BEGIN TEXT PROVIDED
Rulers are strong—but the Rupee is sick! The Bumper-editions
of almost all dailies and weeklies, publish interesting
items, delightful portraits, happy anecdotes, sweet
sonnets, messages from leaders all over the world, about
the Independence attained, and point out how strong
the Rulers are! True, they are strong—even Hon’ble Bakthavathsalam
pines for the emergence of a well-organised opposition—which
is but another way of saying that theirs is a ‘one-party’
rule. Devastating Budgets are passed by thumping majorities—at
the Centre as well as the States. Criticisms are pooh-poohed!
Oppositions are brushed aside! The caravan they say,
passes on, unmindful of the pitfalls! —and the courage
is applauded. The Rulers are mighty strong, but the
rupee is sick. Their position as far as the political
set-up is concerned is as yet unchallenged—though there
are danger signals all over—but the economic situation
with which they are faced, is not strong—in fact, that’s
why expert economists say, that the Rupee is sick—which
may be said in another way, the blade is sharp but the
arms are amputated.
The Rulers are strong—not because they are the strongest—but
just because Democracy being in its infancy, is prone
to suffer the first-comers to retain what they hold
for the time being.
END TEXT PROVIDED
BEGIN DATA
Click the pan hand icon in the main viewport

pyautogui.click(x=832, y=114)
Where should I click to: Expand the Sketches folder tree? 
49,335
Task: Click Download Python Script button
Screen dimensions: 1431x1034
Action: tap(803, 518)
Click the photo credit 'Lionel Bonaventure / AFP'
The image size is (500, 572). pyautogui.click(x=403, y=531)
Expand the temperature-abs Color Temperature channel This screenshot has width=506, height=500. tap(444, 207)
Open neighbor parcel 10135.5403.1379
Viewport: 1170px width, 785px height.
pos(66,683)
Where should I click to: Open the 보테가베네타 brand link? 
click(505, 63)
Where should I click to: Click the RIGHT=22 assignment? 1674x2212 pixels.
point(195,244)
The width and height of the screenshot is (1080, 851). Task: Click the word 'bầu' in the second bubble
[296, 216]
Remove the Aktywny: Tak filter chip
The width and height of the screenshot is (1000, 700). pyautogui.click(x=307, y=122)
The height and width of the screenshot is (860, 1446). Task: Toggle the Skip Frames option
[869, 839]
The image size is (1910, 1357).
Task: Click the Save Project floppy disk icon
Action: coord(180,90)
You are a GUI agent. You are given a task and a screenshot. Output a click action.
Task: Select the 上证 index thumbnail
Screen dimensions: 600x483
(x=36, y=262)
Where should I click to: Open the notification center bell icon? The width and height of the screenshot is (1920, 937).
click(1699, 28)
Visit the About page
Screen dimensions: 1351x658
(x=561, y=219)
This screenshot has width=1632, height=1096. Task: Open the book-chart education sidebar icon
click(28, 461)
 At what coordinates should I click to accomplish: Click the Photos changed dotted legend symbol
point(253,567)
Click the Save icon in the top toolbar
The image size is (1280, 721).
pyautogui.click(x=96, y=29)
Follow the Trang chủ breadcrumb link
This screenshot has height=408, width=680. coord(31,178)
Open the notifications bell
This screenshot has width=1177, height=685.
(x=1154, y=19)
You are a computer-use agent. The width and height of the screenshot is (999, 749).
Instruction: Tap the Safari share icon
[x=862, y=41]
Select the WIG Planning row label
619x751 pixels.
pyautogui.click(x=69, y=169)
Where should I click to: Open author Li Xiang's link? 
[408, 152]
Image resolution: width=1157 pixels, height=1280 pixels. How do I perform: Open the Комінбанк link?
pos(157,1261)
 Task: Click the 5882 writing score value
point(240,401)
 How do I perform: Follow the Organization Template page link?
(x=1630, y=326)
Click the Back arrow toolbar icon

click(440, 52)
END DATA
**YOUR TASKS**
- a) Rewrite the stretch of the text about the Rulers and the Rupee from "Rulers are strong—but" through "Criticisms are pooh-poohed!", putting "Bills" in place of "Budgets".
- b) For each statement below, decide whether the text about the Rulers and the Rupee supports it. Answer yes or no and quote the deciding words. (i) Budgets are passed by thumping majorities only in the States. (ii) Expert economists say the Rupee is sick. (iii) The Rulers are strong because they are the strongest.
- c) According to the text about the Rulers and the Rupee, who pines for the emergence of a well-organised opposition?

**RESPONSES PER TASK**
- a)
Rulers are strong—but the Rupee is sick! The Bumper-editions
of almost all dailies and weeklies, publish interesting
items, delightful portraits, happy anecdotes, sweet
sonnets, messages from leaders all over the world, about
the Independence attained, and point out how strong
the Rulers are! True, they are strong—even Hon’ble Bakthavathsalam
pines for the emergence of a well-organised opposition—which
is but another way of saying that theirs is a ‘one-party’
rule. Devastating Bills are passed by thumping majorities—at
the Centre as well as the States. Criticisms are pooh-poohed!

- b)
(i) No: "at the Centre as well as the States."
(ii) Yes: "expert economists say, that the Rupee is sick"
(iii) No: "not because they are the strongest"

- c) Hon’ble Bakthavathsalam